Instructions for the task: Please transcribe the listing below with every word intact.

Dataset entries:

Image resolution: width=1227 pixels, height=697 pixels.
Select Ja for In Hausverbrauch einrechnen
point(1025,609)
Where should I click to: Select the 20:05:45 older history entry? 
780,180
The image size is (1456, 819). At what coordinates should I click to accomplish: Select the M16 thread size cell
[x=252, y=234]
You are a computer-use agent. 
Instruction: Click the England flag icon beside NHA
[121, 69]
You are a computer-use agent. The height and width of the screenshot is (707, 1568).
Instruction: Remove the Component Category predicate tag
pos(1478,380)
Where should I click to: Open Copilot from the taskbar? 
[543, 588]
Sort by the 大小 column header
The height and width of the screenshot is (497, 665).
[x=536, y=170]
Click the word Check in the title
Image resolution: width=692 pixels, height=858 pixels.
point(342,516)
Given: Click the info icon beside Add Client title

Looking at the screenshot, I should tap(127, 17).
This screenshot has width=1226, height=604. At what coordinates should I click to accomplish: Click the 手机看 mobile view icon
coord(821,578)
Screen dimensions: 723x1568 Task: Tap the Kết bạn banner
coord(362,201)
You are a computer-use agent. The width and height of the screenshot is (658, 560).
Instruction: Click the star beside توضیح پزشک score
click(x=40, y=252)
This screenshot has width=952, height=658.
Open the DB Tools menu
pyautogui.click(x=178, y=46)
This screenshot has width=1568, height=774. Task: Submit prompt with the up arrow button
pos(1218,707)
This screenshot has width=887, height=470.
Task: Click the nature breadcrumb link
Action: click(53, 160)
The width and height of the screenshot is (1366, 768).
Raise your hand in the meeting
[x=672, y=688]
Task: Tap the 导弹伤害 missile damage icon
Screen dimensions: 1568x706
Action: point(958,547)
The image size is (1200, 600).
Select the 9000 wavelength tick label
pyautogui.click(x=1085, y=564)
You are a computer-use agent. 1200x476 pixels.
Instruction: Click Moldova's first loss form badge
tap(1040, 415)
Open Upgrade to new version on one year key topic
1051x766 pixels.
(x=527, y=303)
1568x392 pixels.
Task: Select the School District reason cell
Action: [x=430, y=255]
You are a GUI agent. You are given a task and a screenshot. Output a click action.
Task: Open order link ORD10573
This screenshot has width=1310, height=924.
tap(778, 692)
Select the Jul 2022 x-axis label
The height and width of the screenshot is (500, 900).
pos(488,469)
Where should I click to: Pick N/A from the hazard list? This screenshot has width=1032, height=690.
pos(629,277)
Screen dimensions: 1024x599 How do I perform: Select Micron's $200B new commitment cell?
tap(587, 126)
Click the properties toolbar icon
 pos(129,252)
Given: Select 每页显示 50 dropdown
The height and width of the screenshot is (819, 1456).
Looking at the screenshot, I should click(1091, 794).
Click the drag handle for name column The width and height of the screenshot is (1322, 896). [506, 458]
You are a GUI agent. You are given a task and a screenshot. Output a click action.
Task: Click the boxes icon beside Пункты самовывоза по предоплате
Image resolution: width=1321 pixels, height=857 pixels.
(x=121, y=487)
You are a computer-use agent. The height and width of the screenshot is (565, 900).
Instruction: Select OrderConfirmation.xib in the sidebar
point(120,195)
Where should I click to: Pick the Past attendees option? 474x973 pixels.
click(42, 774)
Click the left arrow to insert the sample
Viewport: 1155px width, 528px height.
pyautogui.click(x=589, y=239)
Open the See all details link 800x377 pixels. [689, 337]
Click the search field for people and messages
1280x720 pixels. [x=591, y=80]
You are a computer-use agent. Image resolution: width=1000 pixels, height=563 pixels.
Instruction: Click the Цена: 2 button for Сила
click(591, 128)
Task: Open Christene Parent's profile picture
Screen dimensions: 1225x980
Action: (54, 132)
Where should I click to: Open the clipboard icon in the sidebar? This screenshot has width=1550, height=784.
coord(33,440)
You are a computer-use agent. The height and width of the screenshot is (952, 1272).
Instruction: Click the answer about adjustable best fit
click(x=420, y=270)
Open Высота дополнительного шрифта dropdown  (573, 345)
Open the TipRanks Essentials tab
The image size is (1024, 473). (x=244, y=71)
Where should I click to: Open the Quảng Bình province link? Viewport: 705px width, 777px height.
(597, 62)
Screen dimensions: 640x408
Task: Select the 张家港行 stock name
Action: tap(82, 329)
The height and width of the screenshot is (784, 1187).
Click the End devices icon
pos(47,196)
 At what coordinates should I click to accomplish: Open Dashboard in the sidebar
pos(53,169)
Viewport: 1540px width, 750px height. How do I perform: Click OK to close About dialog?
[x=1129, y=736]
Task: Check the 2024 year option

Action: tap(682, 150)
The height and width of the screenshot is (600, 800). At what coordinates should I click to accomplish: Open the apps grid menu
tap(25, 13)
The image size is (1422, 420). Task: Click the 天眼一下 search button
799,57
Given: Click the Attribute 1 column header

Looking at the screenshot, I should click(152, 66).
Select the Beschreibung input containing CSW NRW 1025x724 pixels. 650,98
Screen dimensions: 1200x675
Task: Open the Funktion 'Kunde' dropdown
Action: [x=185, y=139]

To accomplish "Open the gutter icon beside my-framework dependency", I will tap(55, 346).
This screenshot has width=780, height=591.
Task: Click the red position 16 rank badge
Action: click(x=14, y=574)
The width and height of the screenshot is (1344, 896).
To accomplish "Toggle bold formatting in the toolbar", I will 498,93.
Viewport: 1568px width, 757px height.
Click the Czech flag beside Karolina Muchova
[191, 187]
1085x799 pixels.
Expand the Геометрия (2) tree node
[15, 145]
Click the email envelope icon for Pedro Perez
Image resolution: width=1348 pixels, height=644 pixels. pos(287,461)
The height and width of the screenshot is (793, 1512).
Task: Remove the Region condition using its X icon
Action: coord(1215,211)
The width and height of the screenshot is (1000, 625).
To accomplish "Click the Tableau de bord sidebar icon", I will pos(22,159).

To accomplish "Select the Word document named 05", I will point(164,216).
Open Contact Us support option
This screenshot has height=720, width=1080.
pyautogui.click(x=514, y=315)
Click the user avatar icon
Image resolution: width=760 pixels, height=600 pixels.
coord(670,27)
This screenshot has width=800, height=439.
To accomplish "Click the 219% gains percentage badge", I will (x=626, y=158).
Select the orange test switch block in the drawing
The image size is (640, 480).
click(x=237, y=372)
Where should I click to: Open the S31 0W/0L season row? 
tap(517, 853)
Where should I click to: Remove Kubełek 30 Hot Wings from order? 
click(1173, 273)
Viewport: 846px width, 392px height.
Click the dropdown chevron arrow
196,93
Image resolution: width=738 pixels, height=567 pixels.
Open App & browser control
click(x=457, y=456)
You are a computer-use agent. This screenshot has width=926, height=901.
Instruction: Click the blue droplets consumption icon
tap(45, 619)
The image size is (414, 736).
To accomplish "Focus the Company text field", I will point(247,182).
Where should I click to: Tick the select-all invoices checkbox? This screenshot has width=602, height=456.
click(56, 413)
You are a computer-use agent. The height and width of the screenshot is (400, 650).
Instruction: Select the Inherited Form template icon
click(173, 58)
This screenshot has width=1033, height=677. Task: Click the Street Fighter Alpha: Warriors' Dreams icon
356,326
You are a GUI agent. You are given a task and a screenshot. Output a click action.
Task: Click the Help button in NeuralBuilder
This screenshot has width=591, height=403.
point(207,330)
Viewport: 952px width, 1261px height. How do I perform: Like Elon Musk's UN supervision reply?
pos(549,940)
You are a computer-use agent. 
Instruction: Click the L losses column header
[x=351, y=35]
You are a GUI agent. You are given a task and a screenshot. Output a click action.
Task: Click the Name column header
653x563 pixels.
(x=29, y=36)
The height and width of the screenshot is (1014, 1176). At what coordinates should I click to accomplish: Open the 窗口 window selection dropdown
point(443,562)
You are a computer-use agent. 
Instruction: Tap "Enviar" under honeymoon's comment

Written answer:
Image resolution: width=1227 pixels, height=697 pixels.
Select Ja for In Hausverbrauch einrechnen
point(1025,609)
Where should I click to: Select the 20:05:45 older history entry? 
780,180
The image size is (1456, 819). At what coordinates should I click to accomplish: Select the M16 thread size cell
[x=252, y=234]
You are a computer-use agent. 
Instruction: Click the England flag icon beside NHA
[121, 69]
You are a computer-use agent. The height and width of the screenshot is (707, 1568).
Instruction: Remove the Component Category predicate tag
pos(1478,380)
Where should I click to: Open Copilot from the taskbar? 
[543, 588]
Sort by the 大小 column header
The height and width of the screenshot is (497, 665).
[x=536, y=170]
Click the word Check in the title
Image resolution: width=692 pixels, height=858 pixels.
point(342,516)
Given: Click the info icon beside Add Client title

Looking at the screenshot, I should tap(127, 17).
This screenshot has width=1226, height=604. At what coordinates should I click to accomplish: Click the 手机看 mobile view icon
coord(821,578)
Screen dimensions: 723x1568 Task: Tap the Kết bạn banner
coord(362,201)
You are a computer-use agent. The width and height of the screenshot is (658, 560).
Instruction: Click the star beside توضیح پزشک score
click(x=40, y=252)
This screenshot has width=952, height=658.
Open the DB Tools menu
pyautogui.click(x=178, y=46)
This screenshot has width=1568, height=774. Task: Submit prompt with the up arrow button
pos(1218,707)
This screenshot has width=887, height=470.
Task: Click the nature breadcrumb link
Action: click(53, 160)
The width and height of the screenshot is (1366, 768).
Raise your hand in the meeting
[x=672, y=688]
Task: Tap the 导弹伤害 missile damage icon
Screen dimensions: 1568x706
Action: point(958,547)
The image size is (1200, 600).
Select the 9000 wavelength tick label
pyautogui.click(x=1085, y=564)
You are a computer-use agent. 1200x476 pixels.
Instruction: Click Moldova's first loss form badge
tap(1040, 415)
Open Upgrade to new version on one year key topic
1051x766 pixels.
(x=527, y=303)
1568x392 pixels.
Task: Select the School District reason cell
Action: [x=430, y=255]
You are a GUI agent. You are given a task and a screenshot. Output a click action.
Task: Open order link ORD10573
This screenshot has width=1310, height=924.
tap(778, 692)
Select the Jul 2022 x-axis label
The height and width of the screenshot is (500, 900).
pos(488,469)
Where should I click to: Pick N/A from the hazard list? This screenshot has width=1032, height=690.
pos(629,277)
Screen dimensions: 1024x599 How do I perform: Select Micron's $200B new commitment cell?
tap(587, 126)
Click the properties toolbar icon
 pos(129,252)
Given: Select 每页显示 50 dropdown
The height and width of the screenshot is (819, 1456).
Looking at the screenshot, I should click(1091, 794).
Click the drag handle for name column The width and height of the screenshot is (1322, 896). [506, 458]
You are a GUI agent. You are given a task and a screenshot. Output a click action.
Task: Click the boxes icon beside Пункты самовывоза по предоплате
Image resolution: width=1321 pixels, height=857 pixels.
(x=121, y=487)
You are a computer-use agent. The height and width of the screenshot is (565, 900).
Instruction: Select OrderConfirmation.xib in the sidebar
point(120,195)
Where should I click to: Pick the Past attendees option? 474x973 pixels.
click(42, 774)
Click the left arrow to insert the sample
Viewport: 1155px width, 528px height.
pyautogui.click(x=589, y=239)
Open the See all details link 800x377 pixels. [689, 337]
Click the search field for people and messages
1280x720 pixels. [x=591, y=80]
You are a computer-use agent. Image resolution: width=1000 pixels, height=563 pixels.
Instruction: Click the Цена: 2 button for Сила
click(591, 128)
Task: Open Christene Parent's profile picture
Screen dimensions: 1225x980
Action: (54, 132)
Where should I click to: Open the clipboard icon in the sidebar? This screenshot has width=1550, height=784.
coord(33,440)
You are a computer-use agent. The height and width of the screenshot is (952, 1272).
Instruction: Click the answer about adjustable best fit
click(x=420, y=270)
Open Высота дополнительного шрифта dropdown  (573, 345)
Open the TipRanks Essentials tab
The image size is (1024, 473). (x=244, y=71)
Where should I click to: Open the Quảng Bình province link? Viewport: 705px width, 777px height.
(597, 62)
Screen dimensions: 640x408
Task: Select the 张家港行 stock name
Action: tap(82, 329)
The height and width of the screenshot is (784, 1187).
Click the End devices icon
pos(47,196)
 At what coordinates should I click to accomplish: Open Dashboard in the sidebar
pos(53,169)
Viewport: 1540px width, 750px height. How do I perform: Click OK to close About dialog?
[x=1129, y=736]
Task: Check the 2024 year option

Action: tap(682, 150)
The height and width of the screenshot is (600, 800). At what coordinates should I click to accomplish: Open the apps grid menu
tap(25, 13)
The image size is (1422, 420). Task: Click the 天眼一下 search button
799,57
Given: Click the Attribute 1 column header

Looking at the screenshot, I should click(152, 66).
Select the Beschreibung input containing CSW NRW 1025x724 pixels. 650,98
Screen dimensions: 1200x675
Task: Open the Funktion 'Kunde' dropdown
Action: [x=185, y=139]

To accomplish "Open the gutter icon beside my-framework dependency", I will tap(55, 346).
This screenshot has width=780, height=591.
Task: Click the red position 16 rank badge
Action: click(x=14, y=574)
The width and height of the screenshot is (1344, 896).
To accomplish "Toggle bold formatting in the toolbar", I will 498,93.
Viewport: 1568px width, 757px height.
Click the Czech flag beside Karolina Muchova
[191, 187]
1085x799 pixels.
Expand the Геометрия (2) tree node
[15, 145]
Click the email envelope icon for Pedro Perez
Image resolution: width=1348 pixels, height=644 pixels. pos(287,461)
The height and width of the screenshot is (793, 1512).
Task: Remove the Region condition using its X icon
Action: coord(1215,211)
The width and height of the screenshot is (1000, 625).
To accomplish "Click the Tableau de bord sidebar icon", I will pos(22,159).

To accomplish "Select the Word document named 05", I will point(164,216).
Open Contact Us support option
This screenshot has height=720, width=1080.
pyautogui.click(x=514, y=315)
Click the user avatar icon
Image resolution: width=760 pixels, height=600 pixels.
coord(670,27)
This screenshot has width=800, height=439.
To accomplish "Click the 219% gains percentage badge", I will (x=626, y=158).
Select the orange test switch block in the drawing
The image size is (640, 480).
click(x=237, y=372)
Where should I click to: Open the S31 0W/0L season row? 
tap(517, 853)
Where should I click to: Remove Kubełek 30 Hot Wings from order? 
click(1173, 273)
Viewport: 846px width, 392px height.
Click the dropdown chevron arrow
196,93
Image resolution: width=738 pixels, height=567 pixels.
Open App & browser control
click(x=457, y=456)
You are a computer-use agent. This screenshot has width=926, height=901.
Instruction: Click the blue droplets consumption icon
tap(45, 619)
The image size is (414, 736).
To accomplish "Focus the Company text field", I will point(247,182).
Where should I click to: Tick the select-all invoices checkbox? This screenshot has width=602, height=456.
click(56, 413)
You are a computer-use agent. The height and width of the screenshot is (400, 650).
Instruction: Select the Inherited Form template icon
click(173, 58)
This screenshot has width=1033, height=677. Task: Click the Street Fighter Alpha: Warriors' Dreams icon
356,326
You are a GUI agent. You are given a task and a screenshot. Output a click action.
Task: Click the Help button in NeuralBuilder
This screenshot has width=591, height=403.
point(207,330)
Viewport: 952px width, 1261px height. How do I perform: Like Elon Musk's UN supervision reply?
pos(549,940)
You are a computer-use agent. 
Instruction: Click the L losses column header
[x=351, y=35]
You are a GUI agent. You are given a task and a screenshot. Output a click action.
Task: Click the Name column header
653x563 pixels.
(x=29, y=36)
The height and width of the screenshot is (1014, 1176). At what coordinates should I click to accomplish: Open the 窗口 window selection dropdown
point(443,562)
You are a computer-use agent. 
Instruction: Tap "Enviar" under honeymoon's comment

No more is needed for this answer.